Le differenze statisticamente significative nel sistema operativo per questi SNP sono stati osservati anche in pazienti con adenocarcinoma. Dato adenocarcinoma era il tipo di tumore più comune nella popolazione cinese e tendeva a dimostrare prognosi peggiore [34], questo risultato è stato significativo per la previsione efficace in un particolare sottogruppo di pazienti affetti da cancro del polmone. Tuttavia, lo stato XPD in cellule tumorali necessarie per determinare in campioni tumorali. Anche se il risultato di sopravvivenza differiva tra
XPD
genotipi, la risposta alla terapia non era diversa tra i sottogruppi. E 'suggerito che i fattori genetici responsabili di efficacia a breve termine sono stati in grado di essere diversi da quelli per OS [35].

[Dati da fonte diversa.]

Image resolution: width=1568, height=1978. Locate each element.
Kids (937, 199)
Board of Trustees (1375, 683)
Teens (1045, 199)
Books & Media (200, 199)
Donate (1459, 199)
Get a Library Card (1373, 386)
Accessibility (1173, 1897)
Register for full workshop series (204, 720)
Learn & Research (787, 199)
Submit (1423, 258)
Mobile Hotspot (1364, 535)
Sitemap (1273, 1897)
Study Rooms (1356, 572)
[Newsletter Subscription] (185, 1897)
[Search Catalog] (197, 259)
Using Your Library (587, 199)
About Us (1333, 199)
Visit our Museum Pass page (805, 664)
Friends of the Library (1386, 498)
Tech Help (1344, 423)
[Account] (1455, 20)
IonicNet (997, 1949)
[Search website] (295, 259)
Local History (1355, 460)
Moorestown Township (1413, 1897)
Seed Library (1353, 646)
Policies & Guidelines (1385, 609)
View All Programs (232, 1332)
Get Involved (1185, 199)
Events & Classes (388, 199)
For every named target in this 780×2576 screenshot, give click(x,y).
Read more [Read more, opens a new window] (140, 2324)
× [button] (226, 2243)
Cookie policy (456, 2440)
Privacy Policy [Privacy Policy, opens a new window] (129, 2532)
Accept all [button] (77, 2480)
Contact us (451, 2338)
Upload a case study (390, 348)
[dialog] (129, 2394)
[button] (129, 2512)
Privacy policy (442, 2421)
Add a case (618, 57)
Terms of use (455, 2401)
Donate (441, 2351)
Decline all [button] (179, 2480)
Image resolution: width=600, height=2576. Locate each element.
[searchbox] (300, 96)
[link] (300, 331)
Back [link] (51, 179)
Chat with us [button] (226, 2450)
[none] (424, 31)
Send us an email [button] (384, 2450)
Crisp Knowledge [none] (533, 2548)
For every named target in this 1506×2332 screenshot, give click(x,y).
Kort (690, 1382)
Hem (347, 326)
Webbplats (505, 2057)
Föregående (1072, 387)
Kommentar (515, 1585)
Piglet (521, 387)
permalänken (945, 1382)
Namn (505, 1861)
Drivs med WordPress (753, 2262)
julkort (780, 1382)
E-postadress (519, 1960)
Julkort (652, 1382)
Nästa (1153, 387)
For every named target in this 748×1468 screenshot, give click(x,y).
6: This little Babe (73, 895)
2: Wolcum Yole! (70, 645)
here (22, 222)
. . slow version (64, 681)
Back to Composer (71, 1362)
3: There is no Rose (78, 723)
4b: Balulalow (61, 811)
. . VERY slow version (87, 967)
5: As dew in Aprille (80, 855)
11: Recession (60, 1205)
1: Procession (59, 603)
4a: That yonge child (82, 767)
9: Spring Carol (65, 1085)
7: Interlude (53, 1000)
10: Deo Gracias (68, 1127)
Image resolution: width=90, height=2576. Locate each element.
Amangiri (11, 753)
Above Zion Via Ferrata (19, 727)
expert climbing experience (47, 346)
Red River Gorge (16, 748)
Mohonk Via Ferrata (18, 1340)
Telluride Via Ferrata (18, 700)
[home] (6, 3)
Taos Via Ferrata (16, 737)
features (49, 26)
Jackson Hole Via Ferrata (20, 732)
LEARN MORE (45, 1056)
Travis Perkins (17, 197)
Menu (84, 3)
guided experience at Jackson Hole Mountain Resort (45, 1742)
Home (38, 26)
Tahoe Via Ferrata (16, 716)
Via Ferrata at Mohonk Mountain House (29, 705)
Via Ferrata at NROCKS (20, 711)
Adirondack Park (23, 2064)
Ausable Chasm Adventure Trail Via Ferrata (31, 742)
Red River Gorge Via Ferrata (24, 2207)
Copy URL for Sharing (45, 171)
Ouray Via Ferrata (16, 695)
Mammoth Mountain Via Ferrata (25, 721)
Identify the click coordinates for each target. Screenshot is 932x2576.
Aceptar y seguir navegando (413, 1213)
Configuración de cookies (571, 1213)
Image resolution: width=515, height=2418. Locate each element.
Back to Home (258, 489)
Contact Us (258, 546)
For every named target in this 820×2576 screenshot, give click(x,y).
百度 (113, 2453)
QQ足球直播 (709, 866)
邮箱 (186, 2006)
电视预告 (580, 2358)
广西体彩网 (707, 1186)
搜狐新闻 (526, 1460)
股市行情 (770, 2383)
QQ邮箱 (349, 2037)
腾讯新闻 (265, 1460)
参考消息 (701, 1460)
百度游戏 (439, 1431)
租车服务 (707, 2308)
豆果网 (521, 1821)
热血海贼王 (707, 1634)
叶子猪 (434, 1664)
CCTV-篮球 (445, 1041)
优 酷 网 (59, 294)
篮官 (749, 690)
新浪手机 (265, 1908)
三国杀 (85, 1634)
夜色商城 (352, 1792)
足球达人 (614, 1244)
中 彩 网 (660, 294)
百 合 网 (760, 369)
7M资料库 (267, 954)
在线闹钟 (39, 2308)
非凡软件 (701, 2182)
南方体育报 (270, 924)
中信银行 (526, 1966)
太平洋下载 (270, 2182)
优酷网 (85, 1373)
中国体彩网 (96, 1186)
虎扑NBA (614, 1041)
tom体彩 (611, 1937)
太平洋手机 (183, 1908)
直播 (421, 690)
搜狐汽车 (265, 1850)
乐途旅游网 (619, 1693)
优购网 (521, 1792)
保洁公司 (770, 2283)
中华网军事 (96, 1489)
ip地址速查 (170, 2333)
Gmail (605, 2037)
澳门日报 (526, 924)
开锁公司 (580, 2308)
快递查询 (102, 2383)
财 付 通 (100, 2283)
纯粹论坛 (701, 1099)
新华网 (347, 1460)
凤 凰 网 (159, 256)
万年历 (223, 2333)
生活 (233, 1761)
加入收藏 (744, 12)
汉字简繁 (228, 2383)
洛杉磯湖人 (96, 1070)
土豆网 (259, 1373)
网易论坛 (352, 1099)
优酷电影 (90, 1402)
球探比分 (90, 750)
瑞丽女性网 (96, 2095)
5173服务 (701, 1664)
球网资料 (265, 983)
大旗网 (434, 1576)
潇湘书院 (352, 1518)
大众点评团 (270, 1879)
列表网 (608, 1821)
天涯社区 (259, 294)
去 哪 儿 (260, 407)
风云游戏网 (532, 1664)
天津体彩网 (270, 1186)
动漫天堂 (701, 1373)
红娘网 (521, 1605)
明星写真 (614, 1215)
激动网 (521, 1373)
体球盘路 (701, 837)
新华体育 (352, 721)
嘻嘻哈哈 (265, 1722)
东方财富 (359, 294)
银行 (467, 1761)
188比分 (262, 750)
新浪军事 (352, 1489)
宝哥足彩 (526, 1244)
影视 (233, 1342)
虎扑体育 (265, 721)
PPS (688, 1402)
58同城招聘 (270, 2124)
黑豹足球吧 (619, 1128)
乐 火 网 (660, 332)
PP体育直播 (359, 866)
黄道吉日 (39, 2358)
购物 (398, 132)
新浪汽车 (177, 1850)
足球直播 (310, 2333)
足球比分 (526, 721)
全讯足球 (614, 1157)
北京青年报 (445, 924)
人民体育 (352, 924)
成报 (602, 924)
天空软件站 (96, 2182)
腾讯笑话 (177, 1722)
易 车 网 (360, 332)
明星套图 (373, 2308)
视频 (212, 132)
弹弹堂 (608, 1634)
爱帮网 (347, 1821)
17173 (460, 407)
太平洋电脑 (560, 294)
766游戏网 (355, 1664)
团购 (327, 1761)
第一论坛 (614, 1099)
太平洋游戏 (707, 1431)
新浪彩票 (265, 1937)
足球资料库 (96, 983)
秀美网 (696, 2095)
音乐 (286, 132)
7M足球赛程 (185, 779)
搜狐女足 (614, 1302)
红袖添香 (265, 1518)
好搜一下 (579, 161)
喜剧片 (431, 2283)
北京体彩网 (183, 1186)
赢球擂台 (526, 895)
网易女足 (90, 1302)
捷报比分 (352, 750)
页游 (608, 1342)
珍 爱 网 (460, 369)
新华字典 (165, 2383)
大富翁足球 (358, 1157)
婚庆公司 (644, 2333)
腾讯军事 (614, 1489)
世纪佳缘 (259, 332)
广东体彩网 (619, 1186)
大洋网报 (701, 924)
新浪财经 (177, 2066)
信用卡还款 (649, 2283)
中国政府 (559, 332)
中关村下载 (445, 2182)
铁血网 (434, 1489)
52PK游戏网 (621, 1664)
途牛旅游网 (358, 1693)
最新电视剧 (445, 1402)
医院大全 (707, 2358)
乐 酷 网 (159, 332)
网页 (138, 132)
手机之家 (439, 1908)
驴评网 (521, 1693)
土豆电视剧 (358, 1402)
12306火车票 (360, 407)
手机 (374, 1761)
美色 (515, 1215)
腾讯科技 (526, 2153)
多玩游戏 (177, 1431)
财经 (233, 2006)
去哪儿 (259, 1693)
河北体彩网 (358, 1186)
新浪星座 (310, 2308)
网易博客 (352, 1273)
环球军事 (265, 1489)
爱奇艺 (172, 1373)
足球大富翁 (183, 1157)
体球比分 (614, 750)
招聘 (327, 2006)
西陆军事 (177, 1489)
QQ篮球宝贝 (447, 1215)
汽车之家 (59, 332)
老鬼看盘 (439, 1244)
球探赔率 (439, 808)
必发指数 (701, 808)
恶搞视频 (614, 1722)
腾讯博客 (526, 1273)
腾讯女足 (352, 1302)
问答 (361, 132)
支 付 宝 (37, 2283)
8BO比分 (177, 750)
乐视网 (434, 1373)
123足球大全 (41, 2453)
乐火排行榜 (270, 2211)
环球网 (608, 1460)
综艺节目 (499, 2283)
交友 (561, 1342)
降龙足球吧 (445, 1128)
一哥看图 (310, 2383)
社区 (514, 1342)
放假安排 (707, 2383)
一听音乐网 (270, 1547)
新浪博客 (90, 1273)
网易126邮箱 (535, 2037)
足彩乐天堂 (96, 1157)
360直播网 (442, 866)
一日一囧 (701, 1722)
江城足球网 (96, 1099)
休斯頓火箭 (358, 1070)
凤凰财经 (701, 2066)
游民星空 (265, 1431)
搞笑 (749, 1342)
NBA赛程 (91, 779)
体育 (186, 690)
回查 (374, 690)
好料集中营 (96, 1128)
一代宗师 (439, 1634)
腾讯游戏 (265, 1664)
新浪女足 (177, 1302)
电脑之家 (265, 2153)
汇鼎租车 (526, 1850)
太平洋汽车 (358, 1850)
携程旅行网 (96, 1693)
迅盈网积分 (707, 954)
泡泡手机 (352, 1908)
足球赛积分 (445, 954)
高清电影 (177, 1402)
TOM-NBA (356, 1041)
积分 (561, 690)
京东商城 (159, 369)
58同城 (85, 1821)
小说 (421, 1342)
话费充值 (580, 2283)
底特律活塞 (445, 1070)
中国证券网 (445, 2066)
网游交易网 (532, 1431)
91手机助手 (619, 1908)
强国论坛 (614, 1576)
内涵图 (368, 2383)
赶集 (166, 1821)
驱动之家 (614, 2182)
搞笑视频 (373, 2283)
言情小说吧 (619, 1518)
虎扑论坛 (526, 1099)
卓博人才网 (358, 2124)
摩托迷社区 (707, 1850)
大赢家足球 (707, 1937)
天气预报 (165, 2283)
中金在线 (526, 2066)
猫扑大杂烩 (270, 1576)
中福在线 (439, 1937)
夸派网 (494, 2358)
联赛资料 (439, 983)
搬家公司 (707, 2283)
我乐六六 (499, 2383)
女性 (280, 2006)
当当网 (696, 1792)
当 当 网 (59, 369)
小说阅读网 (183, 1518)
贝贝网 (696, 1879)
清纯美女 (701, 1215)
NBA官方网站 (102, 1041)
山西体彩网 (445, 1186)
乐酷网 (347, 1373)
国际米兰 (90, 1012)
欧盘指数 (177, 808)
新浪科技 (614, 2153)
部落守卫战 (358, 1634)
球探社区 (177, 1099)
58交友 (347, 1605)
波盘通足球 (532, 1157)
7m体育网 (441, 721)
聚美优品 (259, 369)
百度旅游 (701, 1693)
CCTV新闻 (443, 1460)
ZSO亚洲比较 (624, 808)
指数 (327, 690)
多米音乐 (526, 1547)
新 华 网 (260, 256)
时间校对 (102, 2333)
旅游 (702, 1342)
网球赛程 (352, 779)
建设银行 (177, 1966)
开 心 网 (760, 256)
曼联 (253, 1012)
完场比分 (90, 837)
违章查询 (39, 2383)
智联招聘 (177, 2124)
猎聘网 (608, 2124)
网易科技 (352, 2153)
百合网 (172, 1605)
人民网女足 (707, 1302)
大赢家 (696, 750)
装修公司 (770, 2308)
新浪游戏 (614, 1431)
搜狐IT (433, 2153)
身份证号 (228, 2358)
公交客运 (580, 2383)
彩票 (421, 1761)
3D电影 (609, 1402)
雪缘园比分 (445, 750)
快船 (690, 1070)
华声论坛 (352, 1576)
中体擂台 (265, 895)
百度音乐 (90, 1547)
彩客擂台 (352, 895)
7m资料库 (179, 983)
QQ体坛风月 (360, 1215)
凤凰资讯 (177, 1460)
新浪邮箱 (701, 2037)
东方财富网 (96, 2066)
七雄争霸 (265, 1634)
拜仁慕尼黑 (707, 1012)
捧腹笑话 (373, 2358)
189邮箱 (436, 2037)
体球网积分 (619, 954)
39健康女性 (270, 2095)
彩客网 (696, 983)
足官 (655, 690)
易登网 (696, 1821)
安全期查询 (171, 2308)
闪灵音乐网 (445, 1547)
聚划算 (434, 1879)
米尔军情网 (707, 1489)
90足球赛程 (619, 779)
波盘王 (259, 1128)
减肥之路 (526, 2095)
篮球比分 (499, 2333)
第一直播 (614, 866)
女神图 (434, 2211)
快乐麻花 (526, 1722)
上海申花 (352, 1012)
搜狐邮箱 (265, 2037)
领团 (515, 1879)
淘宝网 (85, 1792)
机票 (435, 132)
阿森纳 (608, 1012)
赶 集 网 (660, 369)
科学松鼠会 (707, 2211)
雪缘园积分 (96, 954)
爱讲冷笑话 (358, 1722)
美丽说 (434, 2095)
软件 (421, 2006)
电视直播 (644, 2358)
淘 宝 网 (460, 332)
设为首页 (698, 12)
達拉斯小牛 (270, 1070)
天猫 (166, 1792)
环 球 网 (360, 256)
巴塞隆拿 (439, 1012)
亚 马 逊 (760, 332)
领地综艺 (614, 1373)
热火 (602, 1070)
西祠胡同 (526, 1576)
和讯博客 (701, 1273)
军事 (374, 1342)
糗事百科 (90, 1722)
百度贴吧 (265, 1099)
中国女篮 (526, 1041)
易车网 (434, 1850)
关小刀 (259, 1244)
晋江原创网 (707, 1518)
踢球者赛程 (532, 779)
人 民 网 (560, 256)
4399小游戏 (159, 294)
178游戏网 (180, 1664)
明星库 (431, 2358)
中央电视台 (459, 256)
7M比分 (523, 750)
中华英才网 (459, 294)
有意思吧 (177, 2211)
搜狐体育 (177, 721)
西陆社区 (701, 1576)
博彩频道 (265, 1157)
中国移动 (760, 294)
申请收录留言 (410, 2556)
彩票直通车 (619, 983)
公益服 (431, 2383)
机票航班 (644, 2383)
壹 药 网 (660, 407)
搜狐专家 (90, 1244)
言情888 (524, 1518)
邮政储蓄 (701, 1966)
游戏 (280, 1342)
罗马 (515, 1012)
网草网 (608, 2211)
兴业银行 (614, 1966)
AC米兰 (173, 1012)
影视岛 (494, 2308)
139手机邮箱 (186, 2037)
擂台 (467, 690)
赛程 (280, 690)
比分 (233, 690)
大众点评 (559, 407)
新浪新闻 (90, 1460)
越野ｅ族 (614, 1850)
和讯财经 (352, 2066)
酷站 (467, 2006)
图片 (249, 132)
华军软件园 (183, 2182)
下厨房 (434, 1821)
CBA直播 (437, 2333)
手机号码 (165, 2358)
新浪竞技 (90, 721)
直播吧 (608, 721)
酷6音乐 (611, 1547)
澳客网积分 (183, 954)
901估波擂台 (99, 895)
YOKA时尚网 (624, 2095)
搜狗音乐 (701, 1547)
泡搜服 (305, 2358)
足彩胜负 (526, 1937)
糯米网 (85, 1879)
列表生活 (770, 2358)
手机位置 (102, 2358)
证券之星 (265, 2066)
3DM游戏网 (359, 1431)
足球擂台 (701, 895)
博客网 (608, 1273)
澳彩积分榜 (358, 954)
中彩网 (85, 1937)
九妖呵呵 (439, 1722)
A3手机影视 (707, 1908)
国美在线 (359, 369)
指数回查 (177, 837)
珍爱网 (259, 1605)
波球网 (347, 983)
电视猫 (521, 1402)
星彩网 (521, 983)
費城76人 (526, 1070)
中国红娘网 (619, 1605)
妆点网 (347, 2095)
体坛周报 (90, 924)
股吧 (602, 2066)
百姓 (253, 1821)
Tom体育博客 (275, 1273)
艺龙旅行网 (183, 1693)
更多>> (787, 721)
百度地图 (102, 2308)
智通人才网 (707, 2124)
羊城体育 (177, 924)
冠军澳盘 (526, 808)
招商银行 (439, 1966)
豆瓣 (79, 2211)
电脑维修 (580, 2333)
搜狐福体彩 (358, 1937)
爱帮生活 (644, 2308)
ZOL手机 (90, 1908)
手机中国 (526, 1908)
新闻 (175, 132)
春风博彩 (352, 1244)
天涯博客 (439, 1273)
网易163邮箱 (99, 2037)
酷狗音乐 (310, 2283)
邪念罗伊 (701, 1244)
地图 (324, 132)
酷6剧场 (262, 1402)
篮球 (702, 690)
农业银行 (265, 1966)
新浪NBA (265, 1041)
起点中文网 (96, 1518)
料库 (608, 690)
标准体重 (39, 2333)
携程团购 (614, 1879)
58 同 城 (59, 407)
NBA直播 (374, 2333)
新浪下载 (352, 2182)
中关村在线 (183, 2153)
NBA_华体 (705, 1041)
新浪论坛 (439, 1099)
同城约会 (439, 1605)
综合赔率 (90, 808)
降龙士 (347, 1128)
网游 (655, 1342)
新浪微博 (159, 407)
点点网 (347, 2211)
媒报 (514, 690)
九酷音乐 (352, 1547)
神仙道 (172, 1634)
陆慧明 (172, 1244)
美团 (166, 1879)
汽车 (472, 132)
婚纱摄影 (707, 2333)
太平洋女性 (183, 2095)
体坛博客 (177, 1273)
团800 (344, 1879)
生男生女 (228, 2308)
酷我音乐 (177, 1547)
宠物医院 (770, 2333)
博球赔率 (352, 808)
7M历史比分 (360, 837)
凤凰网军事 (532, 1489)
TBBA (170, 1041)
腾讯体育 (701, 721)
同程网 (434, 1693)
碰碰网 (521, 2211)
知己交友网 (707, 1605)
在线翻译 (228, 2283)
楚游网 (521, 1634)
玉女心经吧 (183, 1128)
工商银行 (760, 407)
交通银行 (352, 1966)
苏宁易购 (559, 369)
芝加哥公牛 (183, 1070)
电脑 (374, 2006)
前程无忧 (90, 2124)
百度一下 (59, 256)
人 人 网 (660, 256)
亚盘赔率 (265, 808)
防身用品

Il nostro studio ha diversi punti di forza. Rispetto a studi pubblicati, un numero relativamente elevato di pazienti con NSCLC avanzato trattati con chemioterapia a base di platino come trattamento di prima linea sono stati arruolati in questo studio. Lo standard di trattamento relativamente omogenea limitato il potenziale effetto di confondimento. Sia reclutamento dei pazienti e la raccolta dei dati sono state effettuate senza la conoscenza dello stato genetico. Inoltre, la coerenza di analisi dei sottogruppi ha indicato che i nostri risultati sono stati in grado di essere biologicamente plausibile.

I limiti di questo lavoro ha incluso la sua retrospettiva disegno unico centro e la mancanza di altri geni di riparazione del DNA. Fino essere stato confermato da multi-centro studi prospettici, i risultati di questo studio non dovrebbero essere troppo interpretato. Dal momento che l'incidenza della mutazione dell'EGFR si aspettava di essere particolarmente elevata della popolazione dell'Asia orientale, le sperimentazioni cliniche esaminando
XPD
SNPs in pazienti con NSCLC per quanto riguarda la mutazione dell'EGFR può aiutare a chiarire se
XPD
polimorfismi o aplotipo potrebbe agire come un marker predittivo della chemioterapia.

In conclusione, i nostri risultati forniti evidenze per il ruolo predittivo di
XPD Asp
312Asn, Asp
711Asp
e
Lys
751Gln
polimorfismi /aplotipo sul NSCLC prognosi tra i pazienti con NSCLC trattati con chemioterapia a base di platino, che ha suggerito che questi
XPD
polimorfismi eventualmente utilizzati per la valutazione del rischio per effetto della chemioterapia previsione e ottimizzazione trattamento individualizzato .

Informazioni di supporto
Tabella S1.
Confronto di sopravvivenza globale in base alle caratteristiche cliniche dei pazienti.
doi: 10.1371 /journal.pone.0033200.s001
(DOC)
Tabella S2.
linkage disequilibrium (D 'e r
2) tra SNPs in
XPD
.
doi: 10.1371 /journal.pone.0033200.s002
(DOC)
Tabella S3.
distribuzione Haplotype in base a fattori clinici.
doi: 10.1371 /journal.pone.0033200.s003
(DOC)

Riconoscimenti

Ringraziamo Hongliang Liu per un aiuto con la raccolta dei campioni. Ringraziamo anche i nostri volontari per la donazione del sangue e la loro collaboratori per la raccolta di campioni di sangue e di informazione.